报告题目:The dynamical system analysis of single-cell omics data
报 告 人:周沛劼研究员(北京大学)
报告时间:2024年6月18日 9:30
报告地点:格物楼数学研究中心528
报告摘要:
Single-cell sequencing technologies provide unprecedented resolution for studying the dynamic process of cell-state transitions during development and complex disease. In this talk, I will discuss how machine learning has enabled us to overcome this challenge and use dynamical systems techniques to analyze scRNA-seq data. I will introduce the low-dimensional dynamical manifold to identify attractor basins and transition probabilities in snapshot data.
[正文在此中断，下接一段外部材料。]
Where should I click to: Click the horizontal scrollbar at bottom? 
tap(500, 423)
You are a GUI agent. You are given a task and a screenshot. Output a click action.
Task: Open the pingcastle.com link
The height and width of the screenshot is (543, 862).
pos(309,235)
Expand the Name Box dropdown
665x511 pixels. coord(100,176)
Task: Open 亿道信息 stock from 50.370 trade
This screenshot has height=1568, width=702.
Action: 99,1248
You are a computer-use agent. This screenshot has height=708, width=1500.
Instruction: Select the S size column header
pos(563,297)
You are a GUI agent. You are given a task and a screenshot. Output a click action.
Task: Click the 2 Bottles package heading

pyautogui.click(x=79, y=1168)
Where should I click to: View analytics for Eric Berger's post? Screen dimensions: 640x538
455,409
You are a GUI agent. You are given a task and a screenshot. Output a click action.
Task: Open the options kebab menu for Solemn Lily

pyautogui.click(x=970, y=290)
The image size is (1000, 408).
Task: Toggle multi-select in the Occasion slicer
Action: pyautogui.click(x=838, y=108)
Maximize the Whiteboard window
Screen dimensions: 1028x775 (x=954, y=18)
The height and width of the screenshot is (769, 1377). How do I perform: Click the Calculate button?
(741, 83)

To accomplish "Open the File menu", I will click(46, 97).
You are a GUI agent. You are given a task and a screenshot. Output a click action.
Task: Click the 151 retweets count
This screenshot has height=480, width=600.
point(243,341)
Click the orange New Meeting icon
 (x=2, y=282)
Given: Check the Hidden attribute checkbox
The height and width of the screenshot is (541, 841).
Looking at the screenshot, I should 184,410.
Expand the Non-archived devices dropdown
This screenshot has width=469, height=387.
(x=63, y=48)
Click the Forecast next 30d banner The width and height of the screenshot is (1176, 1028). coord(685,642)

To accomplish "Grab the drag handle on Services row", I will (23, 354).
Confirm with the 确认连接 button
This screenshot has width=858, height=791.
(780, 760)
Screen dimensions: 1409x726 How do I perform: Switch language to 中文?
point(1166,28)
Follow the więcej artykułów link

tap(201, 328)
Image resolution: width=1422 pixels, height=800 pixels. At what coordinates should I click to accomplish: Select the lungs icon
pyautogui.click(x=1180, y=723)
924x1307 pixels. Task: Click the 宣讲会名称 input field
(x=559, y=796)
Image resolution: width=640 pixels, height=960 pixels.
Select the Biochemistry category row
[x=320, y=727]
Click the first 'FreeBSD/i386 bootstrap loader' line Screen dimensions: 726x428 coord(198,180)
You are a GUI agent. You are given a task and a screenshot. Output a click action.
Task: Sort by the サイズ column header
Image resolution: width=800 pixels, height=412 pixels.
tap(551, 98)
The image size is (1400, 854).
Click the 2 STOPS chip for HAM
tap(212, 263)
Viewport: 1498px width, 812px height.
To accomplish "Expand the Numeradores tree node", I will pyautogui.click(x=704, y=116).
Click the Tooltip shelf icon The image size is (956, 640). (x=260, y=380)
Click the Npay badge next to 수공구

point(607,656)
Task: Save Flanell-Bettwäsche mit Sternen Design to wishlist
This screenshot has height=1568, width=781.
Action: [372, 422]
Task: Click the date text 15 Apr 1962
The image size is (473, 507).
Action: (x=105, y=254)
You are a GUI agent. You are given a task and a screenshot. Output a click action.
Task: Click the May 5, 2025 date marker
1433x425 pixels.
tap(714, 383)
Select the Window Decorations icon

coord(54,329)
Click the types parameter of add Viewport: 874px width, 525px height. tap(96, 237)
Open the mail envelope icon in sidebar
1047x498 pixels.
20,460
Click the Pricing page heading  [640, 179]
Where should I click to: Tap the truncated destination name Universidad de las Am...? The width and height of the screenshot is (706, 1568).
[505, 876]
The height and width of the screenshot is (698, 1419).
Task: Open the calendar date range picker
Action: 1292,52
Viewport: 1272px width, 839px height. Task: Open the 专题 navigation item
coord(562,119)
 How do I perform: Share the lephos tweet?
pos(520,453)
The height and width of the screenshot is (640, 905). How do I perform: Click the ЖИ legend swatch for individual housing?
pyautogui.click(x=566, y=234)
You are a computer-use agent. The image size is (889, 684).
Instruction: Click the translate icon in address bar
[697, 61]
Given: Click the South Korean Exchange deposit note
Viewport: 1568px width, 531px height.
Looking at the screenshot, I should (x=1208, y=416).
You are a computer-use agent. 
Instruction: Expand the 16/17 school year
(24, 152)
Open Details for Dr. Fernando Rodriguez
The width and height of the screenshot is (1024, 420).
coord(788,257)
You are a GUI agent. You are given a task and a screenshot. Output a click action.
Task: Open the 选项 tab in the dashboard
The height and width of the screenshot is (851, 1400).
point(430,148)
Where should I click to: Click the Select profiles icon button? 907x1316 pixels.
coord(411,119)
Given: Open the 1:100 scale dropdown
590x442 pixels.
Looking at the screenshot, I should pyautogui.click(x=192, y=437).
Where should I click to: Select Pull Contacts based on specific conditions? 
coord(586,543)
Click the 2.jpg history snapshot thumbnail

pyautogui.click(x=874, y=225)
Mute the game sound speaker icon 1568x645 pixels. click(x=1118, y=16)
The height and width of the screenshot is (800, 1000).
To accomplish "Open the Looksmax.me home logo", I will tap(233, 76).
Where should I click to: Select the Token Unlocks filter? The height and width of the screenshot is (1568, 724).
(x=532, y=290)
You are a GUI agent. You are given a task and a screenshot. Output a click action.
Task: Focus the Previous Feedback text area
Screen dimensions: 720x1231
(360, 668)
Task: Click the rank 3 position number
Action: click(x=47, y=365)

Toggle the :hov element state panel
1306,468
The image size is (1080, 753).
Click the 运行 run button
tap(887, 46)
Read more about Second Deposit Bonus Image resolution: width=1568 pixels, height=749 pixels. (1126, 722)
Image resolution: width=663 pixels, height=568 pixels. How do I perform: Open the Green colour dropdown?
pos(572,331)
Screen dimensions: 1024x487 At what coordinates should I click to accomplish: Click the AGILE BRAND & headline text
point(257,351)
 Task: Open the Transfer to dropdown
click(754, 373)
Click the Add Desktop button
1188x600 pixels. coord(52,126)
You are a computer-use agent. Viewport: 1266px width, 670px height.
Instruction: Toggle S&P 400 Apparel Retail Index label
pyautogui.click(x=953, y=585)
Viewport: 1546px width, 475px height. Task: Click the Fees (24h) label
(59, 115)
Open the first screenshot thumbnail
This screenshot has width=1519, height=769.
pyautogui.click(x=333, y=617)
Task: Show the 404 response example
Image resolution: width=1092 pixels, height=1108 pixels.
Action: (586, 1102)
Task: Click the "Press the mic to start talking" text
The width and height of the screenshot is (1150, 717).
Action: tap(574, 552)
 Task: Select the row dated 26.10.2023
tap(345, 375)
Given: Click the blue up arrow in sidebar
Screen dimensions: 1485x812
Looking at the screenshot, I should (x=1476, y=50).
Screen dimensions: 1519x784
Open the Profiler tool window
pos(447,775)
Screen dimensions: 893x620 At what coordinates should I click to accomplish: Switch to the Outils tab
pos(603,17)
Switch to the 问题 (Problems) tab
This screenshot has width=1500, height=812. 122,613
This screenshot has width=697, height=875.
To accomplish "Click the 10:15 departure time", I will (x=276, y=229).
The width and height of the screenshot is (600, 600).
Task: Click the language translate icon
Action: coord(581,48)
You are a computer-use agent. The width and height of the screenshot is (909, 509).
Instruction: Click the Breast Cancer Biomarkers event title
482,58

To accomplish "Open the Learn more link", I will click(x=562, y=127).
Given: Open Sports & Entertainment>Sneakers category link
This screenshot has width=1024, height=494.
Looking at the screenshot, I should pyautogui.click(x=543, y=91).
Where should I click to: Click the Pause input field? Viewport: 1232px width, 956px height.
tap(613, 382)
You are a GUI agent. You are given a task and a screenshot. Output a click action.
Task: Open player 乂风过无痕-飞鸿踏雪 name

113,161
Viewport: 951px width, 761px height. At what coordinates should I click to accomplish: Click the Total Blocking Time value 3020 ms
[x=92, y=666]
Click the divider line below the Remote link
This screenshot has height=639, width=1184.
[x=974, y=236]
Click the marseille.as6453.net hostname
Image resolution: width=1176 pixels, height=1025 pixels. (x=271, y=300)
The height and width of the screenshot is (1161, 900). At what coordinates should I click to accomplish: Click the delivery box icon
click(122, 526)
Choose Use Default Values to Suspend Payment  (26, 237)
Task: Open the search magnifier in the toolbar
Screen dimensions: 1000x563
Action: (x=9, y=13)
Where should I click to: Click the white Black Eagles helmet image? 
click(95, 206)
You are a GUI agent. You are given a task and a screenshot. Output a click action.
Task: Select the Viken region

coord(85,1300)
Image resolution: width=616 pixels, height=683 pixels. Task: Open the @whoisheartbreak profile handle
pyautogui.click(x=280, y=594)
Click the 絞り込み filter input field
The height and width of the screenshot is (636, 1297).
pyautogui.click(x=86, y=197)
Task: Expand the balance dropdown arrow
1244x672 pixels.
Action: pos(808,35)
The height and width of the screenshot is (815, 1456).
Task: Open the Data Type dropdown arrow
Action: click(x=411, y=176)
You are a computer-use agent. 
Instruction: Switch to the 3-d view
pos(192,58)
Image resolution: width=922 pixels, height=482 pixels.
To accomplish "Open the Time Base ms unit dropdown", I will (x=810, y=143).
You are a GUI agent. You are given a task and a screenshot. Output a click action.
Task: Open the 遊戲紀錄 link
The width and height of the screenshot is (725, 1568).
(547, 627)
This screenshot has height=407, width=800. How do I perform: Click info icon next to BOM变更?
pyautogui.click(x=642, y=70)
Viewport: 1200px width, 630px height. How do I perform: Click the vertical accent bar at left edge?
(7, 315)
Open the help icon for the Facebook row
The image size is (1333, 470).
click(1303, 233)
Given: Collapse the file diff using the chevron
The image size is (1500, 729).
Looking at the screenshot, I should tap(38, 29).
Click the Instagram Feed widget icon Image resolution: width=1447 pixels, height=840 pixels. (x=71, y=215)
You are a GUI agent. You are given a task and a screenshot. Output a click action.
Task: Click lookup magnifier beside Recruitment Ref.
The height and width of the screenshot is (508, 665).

I will also present the usage of non-equilibrium dynamical systems theory to analyze attractor stability and identify transition-driving genes in gene expression and splicing processes. Finally, I will discuss our efforts to construct a time-varying landscape, which interpolates non-stationary time-series scRNA-seg data using Wasserstein-Fisher-Rao metric, unbalanced optimal transport and its neural network-based partial differential equation implementations.
报告人简介:
周沛劼,北京大学前沿交叉学科研究院国际机器学习中心研究员,博士生导师,助理教授。入选国家海外高层次青年人才计划。2019年毕业于北京大学数学科学学院,2020-2023年担任美国加州大学尔湾分校访问助理教授。研究领域为计算系统生物学。主要科研兴趣为数据驱动的动力学建模与计算,研究成果发表在Nature Methods,Nature Communications,Physical Review X,Molecular Systems Biology等交叉学科期刊。曾于2019年获得北京大学优秀博士论文奖。